Making Nuclear Energy Affordable and Accessible

1859_Jan-Feb-2016_NuScale-Oregon_Andrew-Palmer

interview by Emily Grosvenor | photo by Andrew Painter


When Dr. José Reyes explains nuclear technology to people, he likes to bring out a tiny slate black model of a uranium pellet, about the size of a pencil eraser. “In terms of uranium, this pellet has the equivalent energy of a ton of coal and produces no carbon,” Reyes said in his office at NuScale headquarters in Corvallis. In 2007, Dr. José Reyes co-founded NuScale Power based on a design he made for a small, passively-cooled, modularly designed nuclear reactor. The company is currently in the pre-application phase with the Nuclear Regulatory Commission to bring its modular system to market.

What problem did you set out to solve in designing this technology?

I was a professor of nuclear technology at Oregon State and got a grant to design a small-scale nuclear reactor in 2000. By 2003, we had the concept and had built a one-third-scale prototype and had completed feasibility studies. In 2004, I went to work for the United Nations, where I talked to a lot of people about the technology. There are still three-billion people in the world without electricity. I came back to the States in 2005 with the understanding that there was a global need for this.

How is your model different from previous approaches to nuclear technology?

In our factory, we can build the reactor and the container. We ship our modules in three pieces, allowing us to build these in the factory and ship or manufacture them as needed. Each one produces the equivalent energy to power about 50,000 homes. We manufacture these and install them ourselves. One benefit is cost. Because we went small, we can get all of our forgings from one of nine companies in the United States. That creates competition and reduces the cost. You get economies of scale with each new module you build. Factory-built also gives you quality control. Our smaller containment vessels can handle ten times the pressure as the old plants. Because you’re doing it in parallel, it cuts construction time in half. We can do a smaller modular plant for just under $3 billion for a 600-megawatt plant.
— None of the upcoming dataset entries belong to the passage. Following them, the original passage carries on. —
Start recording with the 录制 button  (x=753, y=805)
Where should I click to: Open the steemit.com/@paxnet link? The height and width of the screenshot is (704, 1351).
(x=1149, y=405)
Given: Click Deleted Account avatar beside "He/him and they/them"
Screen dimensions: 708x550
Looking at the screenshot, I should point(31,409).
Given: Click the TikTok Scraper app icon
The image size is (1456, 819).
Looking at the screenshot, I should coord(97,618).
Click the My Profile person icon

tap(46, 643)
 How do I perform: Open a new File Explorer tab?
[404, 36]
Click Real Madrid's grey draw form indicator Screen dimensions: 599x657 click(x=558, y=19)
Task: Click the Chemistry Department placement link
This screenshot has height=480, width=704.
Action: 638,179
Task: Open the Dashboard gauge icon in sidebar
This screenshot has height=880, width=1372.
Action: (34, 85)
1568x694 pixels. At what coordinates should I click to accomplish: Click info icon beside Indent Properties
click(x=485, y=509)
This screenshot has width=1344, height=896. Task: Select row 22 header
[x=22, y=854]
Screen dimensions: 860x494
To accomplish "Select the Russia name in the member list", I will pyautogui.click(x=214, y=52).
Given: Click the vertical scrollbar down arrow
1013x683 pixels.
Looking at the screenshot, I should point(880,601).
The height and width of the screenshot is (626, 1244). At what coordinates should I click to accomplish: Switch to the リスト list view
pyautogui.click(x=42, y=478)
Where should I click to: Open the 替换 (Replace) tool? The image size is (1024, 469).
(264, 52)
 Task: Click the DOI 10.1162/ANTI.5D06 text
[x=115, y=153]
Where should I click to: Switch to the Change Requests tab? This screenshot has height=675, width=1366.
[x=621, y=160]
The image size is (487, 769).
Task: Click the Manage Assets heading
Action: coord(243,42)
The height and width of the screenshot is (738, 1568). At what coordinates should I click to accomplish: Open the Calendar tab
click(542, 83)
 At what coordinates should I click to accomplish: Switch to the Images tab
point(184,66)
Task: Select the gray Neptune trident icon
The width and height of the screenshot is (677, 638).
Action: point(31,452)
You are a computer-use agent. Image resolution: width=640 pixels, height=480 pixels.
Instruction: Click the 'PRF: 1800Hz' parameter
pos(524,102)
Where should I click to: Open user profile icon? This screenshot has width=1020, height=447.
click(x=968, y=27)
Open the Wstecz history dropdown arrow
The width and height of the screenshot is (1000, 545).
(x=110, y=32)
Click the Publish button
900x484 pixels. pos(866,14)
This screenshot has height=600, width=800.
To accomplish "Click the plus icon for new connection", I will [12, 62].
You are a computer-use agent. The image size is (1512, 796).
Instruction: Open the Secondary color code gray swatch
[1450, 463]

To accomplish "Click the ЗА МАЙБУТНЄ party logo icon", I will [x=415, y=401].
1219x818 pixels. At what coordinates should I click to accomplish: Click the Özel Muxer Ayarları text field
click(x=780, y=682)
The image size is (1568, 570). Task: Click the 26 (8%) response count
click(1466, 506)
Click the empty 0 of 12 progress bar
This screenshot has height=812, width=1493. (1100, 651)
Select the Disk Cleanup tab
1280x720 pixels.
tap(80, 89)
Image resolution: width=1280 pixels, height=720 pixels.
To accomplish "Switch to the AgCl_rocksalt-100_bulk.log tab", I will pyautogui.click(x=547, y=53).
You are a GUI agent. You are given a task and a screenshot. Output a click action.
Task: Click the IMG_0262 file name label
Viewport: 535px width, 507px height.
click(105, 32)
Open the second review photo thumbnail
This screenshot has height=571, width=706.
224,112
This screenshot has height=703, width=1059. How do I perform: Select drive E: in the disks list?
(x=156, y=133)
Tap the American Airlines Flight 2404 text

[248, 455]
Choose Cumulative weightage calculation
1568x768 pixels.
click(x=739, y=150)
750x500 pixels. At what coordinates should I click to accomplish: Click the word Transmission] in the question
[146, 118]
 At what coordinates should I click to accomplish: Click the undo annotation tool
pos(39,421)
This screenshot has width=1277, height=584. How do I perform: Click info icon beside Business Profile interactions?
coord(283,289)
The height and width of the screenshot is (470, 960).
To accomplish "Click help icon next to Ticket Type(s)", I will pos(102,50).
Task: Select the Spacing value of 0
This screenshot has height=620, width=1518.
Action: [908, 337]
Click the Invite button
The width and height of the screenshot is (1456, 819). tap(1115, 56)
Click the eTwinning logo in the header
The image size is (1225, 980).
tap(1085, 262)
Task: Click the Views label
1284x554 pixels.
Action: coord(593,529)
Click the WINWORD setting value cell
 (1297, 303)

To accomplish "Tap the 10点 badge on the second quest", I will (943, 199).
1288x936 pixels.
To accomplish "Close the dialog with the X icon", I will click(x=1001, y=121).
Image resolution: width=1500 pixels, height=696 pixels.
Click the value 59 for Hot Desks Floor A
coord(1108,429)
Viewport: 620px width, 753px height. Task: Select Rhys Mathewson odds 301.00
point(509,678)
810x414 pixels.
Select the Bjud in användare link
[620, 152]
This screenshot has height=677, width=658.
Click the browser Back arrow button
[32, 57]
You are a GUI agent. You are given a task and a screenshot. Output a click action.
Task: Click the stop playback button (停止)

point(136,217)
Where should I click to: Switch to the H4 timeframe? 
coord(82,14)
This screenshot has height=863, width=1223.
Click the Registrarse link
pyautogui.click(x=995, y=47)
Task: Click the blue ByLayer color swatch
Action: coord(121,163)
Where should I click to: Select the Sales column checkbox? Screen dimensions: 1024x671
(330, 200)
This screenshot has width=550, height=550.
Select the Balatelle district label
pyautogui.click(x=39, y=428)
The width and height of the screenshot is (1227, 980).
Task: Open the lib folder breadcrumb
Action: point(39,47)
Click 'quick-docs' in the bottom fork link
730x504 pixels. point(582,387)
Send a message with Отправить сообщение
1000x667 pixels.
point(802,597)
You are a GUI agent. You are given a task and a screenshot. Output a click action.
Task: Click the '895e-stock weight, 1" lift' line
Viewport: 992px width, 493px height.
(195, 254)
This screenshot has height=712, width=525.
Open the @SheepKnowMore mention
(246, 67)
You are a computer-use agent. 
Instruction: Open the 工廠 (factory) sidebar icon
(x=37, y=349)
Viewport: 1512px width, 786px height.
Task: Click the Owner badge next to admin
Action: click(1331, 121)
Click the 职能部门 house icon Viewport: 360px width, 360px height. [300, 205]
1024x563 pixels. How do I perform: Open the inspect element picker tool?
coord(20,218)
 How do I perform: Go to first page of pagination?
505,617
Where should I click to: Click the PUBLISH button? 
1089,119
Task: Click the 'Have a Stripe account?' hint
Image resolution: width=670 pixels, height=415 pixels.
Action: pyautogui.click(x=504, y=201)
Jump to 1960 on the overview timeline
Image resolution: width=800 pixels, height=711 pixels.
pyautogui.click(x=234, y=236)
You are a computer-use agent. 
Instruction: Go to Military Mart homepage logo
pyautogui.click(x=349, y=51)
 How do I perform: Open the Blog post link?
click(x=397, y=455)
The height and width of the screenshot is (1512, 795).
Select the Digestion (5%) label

How is NuScale’s technology adapted for safety?

My formative years working at the NRC were with a safety mindset. Having a reactor fitting inside a small containment and putting it underwater was a major step forward in passive safety (safety systems that don’t require mechanical systems or operator oversight to make them functional). What we learned from Fukushima was that we also had to eliminate DC power as well as AC power to get it into a safe configuration. All of the problems with existing plants have happened because of the need to control the decay heat, so we designed our system to do this without operator action, without AC or DC power and without having to add any more water. We also put everything inside the reactor vessel. There are no pumps required to drive the flow, so you don’t have to worry about a pump break.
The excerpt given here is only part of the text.